If dialog is to have a beneficial effect, in our search for truth and right action, engagement must be in the realm of worlds, not viewpoints. To move on to level-one mutual understanding, it is necessary to for people to ‘open up their world’ a bit, for examination and reflection, to get down to the beliefs, values, and assumptions that hold our ‘world’ together. This is what Socrates meant by ‘know thyself’.
And here we run into a problem. For we typically get very quickly down to ‘unquestioned assumptions’. Indeed, a belief system, or ‘world’, is typically a large tangled ball of unquestioned assumptions, surrounded by a thin layer of ideas and conclusions. It is in this thin layer that ‘thinking’ takes place, and most conversations take place between one thin layer and another.

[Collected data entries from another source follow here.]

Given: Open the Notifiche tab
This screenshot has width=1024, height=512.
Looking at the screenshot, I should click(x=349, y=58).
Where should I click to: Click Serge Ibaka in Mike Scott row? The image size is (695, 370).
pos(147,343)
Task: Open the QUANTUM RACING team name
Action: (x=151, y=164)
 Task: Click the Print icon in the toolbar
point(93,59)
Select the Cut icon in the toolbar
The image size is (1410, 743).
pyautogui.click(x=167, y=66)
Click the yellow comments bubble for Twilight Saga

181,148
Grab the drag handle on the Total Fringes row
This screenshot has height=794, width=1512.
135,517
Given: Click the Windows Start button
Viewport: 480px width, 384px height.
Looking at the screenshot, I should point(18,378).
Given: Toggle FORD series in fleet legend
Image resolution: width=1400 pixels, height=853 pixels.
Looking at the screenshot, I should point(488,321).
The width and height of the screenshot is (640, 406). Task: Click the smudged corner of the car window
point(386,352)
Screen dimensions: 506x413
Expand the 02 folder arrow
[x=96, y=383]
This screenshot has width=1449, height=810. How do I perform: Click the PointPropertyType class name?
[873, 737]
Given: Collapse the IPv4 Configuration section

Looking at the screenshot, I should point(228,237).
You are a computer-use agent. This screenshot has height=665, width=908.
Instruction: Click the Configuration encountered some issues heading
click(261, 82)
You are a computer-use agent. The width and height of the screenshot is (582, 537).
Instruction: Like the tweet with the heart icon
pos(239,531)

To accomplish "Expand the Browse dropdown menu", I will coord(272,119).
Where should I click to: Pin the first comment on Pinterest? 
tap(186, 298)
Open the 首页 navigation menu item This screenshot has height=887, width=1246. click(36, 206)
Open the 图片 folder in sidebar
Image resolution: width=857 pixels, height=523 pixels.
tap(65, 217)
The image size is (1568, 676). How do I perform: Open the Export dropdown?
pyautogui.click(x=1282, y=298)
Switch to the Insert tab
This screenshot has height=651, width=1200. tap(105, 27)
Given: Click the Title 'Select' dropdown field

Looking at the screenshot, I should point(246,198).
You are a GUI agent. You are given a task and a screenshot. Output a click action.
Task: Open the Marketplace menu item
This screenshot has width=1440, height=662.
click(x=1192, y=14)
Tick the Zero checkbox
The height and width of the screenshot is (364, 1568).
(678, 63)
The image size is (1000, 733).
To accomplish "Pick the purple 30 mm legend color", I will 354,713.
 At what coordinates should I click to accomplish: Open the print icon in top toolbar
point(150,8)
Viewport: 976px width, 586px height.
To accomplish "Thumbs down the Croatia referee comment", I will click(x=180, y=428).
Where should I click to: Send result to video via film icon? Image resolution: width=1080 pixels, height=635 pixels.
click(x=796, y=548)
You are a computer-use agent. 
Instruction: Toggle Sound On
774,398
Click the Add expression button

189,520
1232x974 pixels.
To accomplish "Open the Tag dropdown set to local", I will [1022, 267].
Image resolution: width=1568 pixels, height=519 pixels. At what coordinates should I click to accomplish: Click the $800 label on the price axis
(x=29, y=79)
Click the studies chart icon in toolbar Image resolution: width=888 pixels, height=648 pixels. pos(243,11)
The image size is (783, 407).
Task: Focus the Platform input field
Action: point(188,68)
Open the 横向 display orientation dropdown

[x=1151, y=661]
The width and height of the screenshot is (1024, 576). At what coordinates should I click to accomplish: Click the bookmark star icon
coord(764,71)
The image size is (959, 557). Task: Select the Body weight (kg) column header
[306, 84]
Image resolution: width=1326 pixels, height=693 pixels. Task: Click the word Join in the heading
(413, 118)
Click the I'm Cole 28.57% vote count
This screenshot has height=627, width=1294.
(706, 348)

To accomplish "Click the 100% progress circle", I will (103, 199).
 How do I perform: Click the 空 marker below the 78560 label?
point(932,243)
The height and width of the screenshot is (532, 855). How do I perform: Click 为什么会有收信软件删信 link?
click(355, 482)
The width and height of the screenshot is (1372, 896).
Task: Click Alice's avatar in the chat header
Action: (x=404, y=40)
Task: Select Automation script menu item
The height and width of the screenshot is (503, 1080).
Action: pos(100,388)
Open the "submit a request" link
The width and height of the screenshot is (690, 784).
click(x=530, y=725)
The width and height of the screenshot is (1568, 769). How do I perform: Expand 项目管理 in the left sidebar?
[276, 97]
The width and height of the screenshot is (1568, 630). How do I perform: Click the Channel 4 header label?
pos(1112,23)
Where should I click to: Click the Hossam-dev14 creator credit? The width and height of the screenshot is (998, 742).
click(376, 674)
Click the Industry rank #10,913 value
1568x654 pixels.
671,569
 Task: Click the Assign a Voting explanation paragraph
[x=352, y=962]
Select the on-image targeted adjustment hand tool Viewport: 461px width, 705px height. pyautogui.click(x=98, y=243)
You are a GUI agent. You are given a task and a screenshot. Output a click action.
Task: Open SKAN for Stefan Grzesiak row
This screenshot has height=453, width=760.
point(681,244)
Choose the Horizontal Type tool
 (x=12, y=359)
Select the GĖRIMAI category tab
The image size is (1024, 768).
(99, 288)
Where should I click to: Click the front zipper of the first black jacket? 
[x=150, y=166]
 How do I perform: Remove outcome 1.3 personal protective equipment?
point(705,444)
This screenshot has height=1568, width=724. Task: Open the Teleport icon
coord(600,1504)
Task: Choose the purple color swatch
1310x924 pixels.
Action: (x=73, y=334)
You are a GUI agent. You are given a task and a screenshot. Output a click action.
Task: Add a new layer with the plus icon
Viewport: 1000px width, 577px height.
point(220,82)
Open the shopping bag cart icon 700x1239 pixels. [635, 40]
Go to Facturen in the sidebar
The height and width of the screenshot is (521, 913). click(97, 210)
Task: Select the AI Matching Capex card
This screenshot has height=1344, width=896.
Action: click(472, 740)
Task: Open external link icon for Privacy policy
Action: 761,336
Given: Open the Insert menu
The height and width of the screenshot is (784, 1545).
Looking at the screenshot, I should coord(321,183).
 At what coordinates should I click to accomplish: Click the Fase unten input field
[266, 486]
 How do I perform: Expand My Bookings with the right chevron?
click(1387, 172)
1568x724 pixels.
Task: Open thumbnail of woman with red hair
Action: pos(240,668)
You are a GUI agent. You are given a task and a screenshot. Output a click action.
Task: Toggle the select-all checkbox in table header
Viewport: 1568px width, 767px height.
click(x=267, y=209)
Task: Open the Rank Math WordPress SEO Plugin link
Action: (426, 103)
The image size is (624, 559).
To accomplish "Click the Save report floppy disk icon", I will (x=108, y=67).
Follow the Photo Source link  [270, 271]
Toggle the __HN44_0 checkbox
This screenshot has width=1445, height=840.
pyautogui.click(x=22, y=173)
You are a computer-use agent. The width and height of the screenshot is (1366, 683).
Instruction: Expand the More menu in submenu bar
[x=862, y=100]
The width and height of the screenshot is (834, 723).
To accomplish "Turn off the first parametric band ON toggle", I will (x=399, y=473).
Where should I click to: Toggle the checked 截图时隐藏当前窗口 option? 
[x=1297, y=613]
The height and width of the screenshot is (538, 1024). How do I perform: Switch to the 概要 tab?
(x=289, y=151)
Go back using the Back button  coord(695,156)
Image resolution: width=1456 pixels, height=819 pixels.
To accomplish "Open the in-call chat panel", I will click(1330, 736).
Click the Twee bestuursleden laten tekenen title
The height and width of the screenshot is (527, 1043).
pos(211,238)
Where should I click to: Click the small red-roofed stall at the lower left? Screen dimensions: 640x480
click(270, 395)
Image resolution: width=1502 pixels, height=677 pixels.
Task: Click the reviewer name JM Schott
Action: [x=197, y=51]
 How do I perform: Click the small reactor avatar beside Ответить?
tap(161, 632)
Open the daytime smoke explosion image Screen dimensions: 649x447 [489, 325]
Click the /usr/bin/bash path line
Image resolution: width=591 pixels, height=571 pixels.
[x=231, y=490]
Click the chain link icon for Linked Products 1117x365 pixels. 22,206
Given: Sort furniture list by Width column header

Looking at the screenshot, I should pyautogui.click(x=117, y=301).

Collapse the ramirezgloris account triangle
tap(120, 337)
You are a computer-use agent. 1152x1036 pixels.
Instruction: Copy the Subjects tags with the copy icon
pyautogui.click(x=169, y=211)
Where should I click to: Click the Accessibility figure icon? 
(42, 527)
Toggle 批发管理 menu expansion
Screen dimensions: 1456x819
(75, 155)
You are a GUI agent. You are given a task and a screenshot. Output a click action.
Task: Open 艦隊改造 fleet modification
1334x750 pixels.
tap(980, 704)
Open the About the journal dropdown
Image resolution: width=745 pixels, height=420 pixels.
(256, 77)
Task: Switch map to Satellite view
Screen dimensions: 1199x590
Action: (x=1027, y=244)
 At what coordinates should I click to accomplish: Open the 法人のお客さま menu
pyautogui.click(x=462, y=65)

The problem is that people tend to get very defensive about their unquestioned assumptions. This presents itself in several ways. The approach of many Catholic theologians, for example, is to acknowledge the difference in world views, to be open and conscious about them, and then declare that it’s a choice one makes. There is no truth, only choices among faiths and creeds, and again worlds remain unchanged.
Others, when assumptions have been exchanged, become aggressive at the ‘other’ who believes ‘absurdities’, and personal attacks are acceptable in order to ‘defeat darkness’. For many, there is simply an agreement to stay in the thin layer, as in, ‘don’t talk about politics or religion’. Some people, and Alec Guinness was one, may deselect you as a friend if you ruffle their tidy worlds. 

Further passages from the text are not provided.